Japan is divided into 47 prefectures (都道府県, Todōfuken), forming the first level of jurisdiction and administrative division. They consist of 43 prefectures (県, ken) proper, two urban prefectures (府, fu, Osaka and Kyoto), one "circuit" or "territory" (道, , Hokkaido) and one "metropolis" (都, to, Tokyo). In 1868, the Meiji Fuhanken sanchisei administration created the first prefectures (urban -fu and rural -ken) to replace the urban and rural administrators (bugyō, daikan, etc.) in the parts of the country previously controlled directly by the shogunate and a few territories of rebels/shogunate loyalists who had not submitted to the new government such as Aizu/Wakamatsu. In 1871, all remaining feudal domains (han) were also transformed into prefectures, so that prefectures subdivided the whole country. In several waves of territorial consolidation, today's 47 prefectures were formed by the turn of the century. In many instances, these are contiguous with the ancient ritsuryō provinces of Japan.[1]

Each prefecture's chief executive is a directly-elected governor (知事, chiji). Ordinances and budgets are enacted by a unicameral assembly (議会, gikai) whose members are elected for four-year terms.

Under a set of 1888–1890 laws on local government[2] until the 1920s, each prefecture (then only 3 -fu and 42 -ken; Hokkai-dō and Okinawa-ken were subject to different laws until the 20th century) was subdivided into cities (市, shi) and districts (郡, gun) and each district into towns (町, chō/machi) and villages (村, son/mura). Hokkaido has 14 subprefectures that act as branch offices (総合振興局, sōgō-shinkō-kyoku) and branch offices (振興局, shinkō-kyoku) of the prefecture. Some other prefectures also have branch offices that carry out prefectural administrative functions outside the capital. Tokyo, the capital of Japan, is a merged city-prefecture; a metropolis, it has features of both cities and prefectures.

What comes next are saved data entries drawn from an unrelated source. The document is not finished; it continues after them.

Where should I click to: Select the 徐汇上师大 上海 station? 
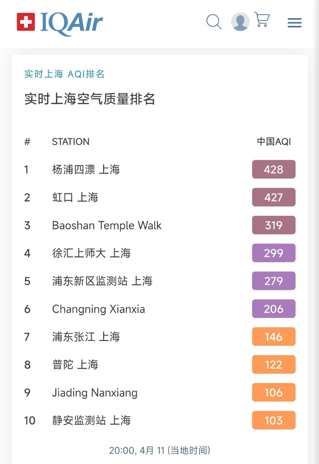pyautogui.click(x=91, y=253)
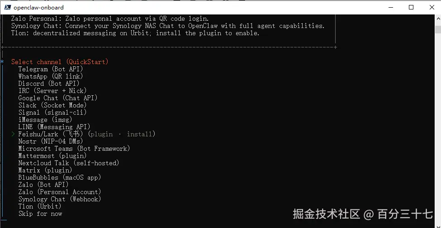Pick the Discord (Bot API) entry
Image resolution: width=441 pixels, height=228 pixels.
[48, 84]
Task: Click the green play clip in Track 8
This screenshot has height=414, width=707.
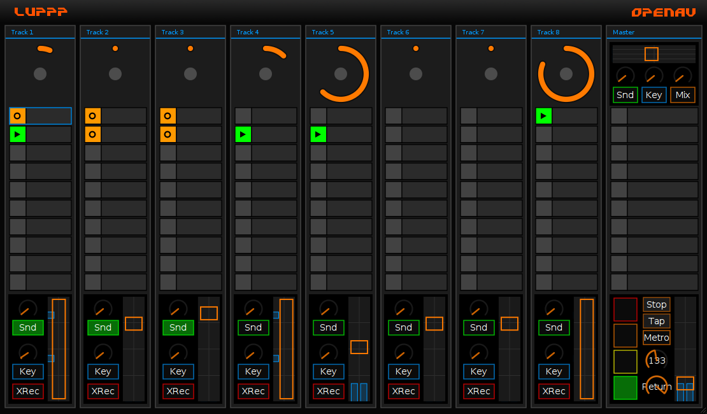Action: [543, 116]
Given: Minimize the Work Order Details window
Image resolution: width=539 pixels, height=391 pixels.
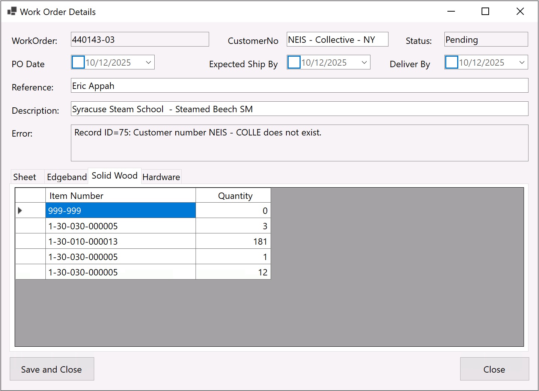Looking at the screenshot, I should coord(451,12).
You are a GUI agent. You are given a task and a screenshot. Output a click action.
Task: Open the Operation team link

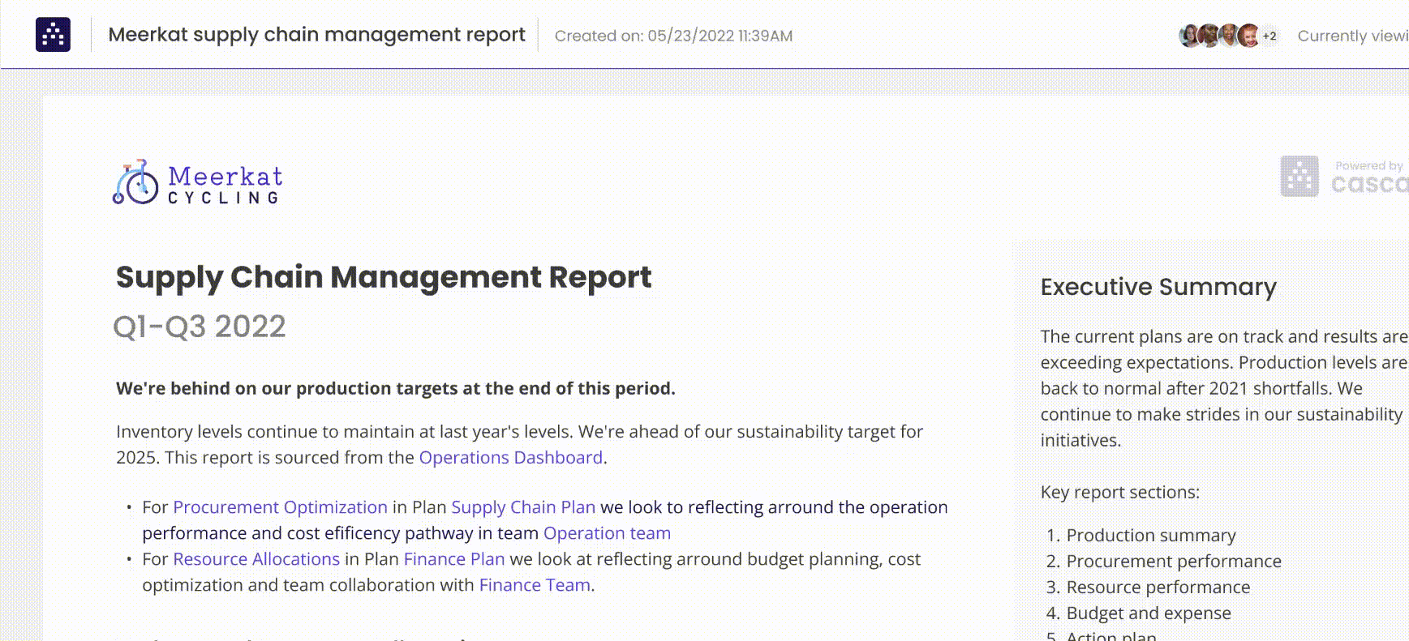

Prefectures under the Local Autonomy Law

Under chapter 8 of the postwar constitution and the 1947 Local Autonomy Law, Japan is subdivided into 47 prefectures (1 -to, 1 -dō, 2 -fu, 43 -ken), largely equal in autonomy although the [Tōkyō]-to retains some additional municipal authority for part of its territory (former Tokyo City), and there is central government intervention in its own autonomy (police chief) because of its capital functions. All prefectures are further subdivided into municipalities: cities (-shi), towns (-machi/-chō), villages (-mura/-son) and [special] wards ([tokubetsu]-ku; not to be confused with the wards of designated cities, the latter are administrative subdivisions below municipalities). The institutions (a chief executive and a legislative assembly directly elected separately for four-year terms) – and mechanisms (by-laws/ordinances, jōrei, executive ordinances, kisoku, popular petitions, initiatives and recalls, chokusetsu seikyū (lit. "direct demands")) of local autonomy are largely the same for all prefectures and municipalities. However the extent of municipal autonomy varies by type, in descending order: three special forms for large cities (major cities designated by government order, core cities, special case cities), ordinary cities, towns and villages. The special wards are in a special category: in some areas (e.g. municipal elections), they are treated like major cities, in others (taxation), they have less autonomy than villages.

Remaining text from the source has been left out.